Artists who reflect India's struggles for an identity are also in demand. This explains the popularity of two schools: the Bengal School of artists who were fighting for Indian aesthetic freedom when India was moving towards independence; and the Bombay Progressive Group, second generation post-independence artists such as Husain and Mehta.
But it is not only the diaspora Indians who are buying Indian art. India's booming economy has created a new wealthy class whose members are looking for ways to invest their cash and signal to the world that they have arrived. In 2005, the number of India-based millionaires - estimated to be worth a combined US$290 billion - rose 19 per cent to 83,000, the second fastest millionaire growth rate in the world after South Korea.
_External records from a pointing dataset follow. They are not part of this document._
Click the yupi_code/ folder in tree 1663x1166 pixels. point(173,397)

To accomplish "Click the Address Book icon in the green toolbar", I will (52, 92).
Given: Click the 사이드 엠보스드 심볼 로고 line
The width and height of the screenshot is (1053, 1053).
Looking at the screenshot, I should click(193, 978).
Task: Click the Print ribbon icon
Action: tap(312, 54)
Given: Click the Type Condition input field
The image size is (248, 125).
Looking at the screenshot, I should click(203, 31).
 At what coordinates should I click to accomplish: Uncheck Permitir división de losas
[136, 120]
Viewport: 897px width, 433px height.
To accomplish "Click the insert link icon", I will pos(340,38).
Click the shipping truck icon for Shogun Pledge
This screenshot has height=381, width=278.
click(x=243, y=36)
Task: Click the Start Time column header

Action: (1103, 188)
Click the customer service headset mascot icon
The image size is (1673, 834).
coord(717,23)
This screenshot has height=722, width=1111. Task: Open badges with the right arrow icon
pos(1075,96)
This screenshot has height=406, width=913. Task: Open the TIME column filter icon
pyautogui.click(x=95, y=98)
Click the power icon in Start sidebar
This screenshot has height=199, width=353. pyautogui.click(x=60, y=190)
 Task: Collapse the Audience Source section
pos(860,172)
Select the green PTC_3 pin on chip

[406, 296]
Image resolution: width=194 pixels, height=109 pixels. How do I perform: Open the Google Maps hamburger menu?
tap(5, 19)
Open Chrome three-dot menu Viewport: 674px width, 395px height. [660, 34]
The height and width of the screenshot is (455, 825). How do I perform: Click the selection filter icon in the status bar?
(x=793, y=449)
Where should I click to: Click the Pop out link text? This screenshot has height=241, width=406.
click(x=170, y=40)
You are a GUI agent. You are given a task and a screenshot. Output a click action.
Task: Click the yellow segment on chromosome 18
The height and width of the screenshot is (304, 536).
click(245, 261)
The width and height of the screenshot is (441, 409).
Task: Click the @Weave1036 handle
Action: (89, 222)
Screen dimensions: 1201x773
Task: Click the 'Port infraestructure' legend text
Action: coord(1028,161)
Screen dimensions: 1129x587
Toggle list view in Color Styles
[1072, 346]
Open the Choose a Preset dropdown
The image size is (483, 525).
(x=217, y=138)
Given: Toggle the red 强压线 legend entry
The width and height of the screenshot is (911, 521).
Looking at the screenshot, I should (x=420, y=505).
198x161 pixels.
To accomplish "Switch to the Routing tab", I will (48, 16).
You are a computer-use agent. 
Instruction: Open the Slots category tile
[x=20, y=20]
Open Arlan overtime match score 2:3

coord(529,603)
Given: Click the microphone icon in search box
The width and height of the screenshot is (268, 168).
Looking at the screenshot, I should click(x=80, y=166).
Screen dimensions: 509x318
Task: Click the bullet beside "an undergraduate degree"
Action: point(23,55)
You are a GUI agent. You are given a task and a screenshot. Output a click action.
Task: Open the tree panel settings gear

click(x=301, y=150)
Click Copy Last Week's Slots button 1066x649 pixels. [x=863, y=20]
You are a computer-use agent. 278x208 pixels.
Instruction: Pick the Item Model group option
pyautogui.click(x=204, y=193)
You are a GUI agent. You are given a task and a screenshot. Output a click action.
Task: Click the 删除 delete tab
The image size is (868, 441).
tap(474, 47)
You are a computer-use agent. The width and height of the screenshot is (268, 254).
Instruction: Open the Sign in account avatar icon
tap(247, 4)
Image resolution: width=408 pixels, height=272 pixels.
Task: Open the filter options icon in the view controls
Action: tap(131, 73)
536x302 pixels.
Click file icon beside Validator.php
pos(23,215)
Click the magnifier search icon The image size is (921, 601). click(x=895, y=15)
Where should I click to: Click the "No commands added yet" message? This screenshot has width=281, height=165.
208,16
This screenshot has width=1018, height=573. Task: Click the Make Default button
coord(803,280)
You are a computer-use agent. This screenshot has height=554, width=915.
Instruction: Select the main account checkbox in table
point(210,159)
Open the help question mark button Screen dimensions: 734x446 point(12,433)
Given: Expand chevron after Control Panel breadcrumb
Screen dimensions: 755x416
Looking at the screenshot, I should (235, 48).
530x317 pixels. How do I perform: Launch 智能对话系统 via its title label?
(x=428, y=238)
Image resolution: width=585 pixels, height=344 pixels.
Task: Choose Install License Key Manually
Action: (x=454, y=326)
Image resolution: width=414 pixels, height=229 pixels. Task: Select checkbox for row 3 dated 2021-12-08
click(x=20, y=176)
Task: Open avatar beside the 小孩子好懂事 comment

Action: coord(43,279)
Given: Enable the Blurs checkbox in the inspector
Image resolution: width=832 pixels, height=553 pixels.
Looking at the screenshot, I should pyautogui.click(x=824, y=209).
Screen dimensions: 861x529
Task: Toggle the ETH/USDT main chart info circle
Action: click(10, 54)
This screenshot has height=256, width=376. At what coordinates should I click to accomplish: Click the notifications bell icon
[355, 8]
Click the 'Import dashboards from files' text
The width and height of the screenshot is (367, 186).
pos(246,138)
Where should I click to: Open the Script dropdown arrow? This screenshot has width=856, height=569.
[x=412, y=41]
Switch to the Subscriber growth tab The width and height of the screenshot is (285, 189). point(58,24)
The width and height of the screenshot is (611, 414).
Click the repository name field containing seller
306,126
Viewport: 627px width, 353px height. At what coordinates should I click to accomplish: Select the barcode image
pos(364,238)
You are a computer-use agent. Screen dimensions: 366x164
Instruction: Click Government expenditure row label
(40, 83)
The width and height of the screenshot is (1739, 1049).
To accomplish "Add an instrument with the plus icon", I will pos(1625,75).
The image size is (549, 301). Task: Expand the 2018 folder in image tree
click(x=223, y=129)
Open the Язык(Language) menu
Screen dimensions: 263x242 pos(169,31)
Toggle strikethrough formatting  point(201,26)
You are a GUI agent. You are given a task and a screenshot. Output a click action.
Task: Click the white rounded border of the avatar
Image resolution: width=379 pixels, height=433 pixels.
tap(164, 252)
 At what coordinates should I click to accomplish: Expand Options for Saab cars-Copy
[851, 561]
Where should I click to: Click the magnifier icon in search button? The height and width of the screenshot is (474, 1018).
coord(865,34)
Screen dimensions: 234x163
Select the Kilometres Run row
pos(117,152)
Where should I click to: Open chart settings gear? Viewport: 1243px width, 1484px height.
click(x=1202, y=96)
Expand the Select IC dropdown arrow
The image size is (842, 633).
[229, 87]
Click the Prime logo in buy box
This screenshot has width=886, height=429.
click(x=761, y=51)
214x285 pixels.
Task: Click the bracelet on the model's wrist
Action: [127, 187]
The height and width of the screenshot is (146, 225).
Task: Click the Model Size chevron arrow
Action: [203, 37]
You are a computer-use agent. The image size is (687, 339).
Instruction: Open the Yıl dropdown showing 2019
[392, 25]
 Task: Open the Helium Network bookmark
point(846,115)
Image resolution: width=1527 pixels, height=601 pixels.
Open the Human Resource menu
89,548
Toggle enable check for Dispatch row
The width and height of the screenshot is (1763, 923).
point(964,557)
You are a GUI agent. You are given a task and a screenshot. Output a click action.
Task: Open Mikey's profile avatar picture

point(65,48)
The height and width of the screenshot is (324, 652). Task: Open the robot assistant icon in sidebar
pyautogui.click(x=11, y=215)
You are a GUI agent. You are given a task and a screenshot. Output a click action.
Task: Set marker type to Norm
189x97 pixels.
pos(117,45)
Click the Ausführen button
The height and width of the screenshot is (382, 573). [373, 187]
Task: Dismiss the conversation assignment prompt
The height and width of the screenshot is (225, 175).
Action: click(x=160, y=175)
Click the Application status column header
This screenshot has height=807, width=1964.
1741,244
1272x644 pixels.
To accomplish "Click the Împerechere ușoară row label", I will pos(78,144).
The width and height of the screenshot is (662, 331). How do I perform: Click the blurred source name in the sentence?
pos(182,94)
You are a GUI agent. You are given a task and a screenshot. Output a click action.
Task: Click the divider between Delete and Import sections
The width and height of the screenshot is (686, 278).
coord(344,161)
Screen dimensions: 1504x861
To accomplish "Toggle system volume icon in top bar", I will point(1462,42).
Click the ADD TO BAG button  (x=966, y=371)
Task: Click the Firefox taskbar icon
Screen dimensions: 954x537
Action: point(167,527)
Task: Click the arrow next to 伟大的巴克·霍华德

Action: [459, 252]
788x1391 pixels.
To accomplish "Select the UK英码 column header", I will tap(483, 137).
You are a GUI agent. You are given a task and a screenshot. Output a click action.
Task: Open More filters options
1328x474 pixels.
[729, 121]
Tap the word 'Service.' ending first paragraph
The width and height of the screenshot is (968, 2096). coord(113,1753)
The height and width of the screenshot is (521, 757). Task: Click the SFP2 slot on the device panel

'As we have seen in other countries, when the economy grows, the art market grows,' said Ganieve Grewal, Christie's representative in Mumbai. 'Indians in India are buying lots of modern and contemporary art.'
And, increasingly, so are non-Indians. Subodh Gupta's sculptures of everyday Indian materials - from cooking pots to cow dung - have a wide appeal. Last year, Across Seven Seas, a massive conveyor belt cast in aluminium and covered with metal suitcases and bundles, fetched GBP550,000 (HK$8.4 million) from a German collector at the Basel art fair.
The internet has played a major role in the development of India's art market, as well. Buyers have become especially adept at spotting paintings on the web and tracking prices at hundreds of art gallery and auction sites around the world. Saffronart.com is the biggest player: in December 2005, it sold a painting by contemporary artist Francis Newton Souza for US$1.5 million.
India has long had galleries, art schools and a tradition of nurturing talent. This makes it a more mature market than China - that other great discovery in the art world - and an easy place for collectors to do business. Although Chinese art has been in demand around the world for longer, India is catching up fast.
The number of galleries that have sprung up in Delhi reflects this. When Atul Marwah opened the MEC Art Gallery in Delhi's Khan market in 1991, it was one of only six in the city.
'Everyone laughed at me,' he said. 'They asked, 'Why would you want to do that?''
Today, Delhi has more than 200 galleries and hordes of artists wanting to exhibit in them.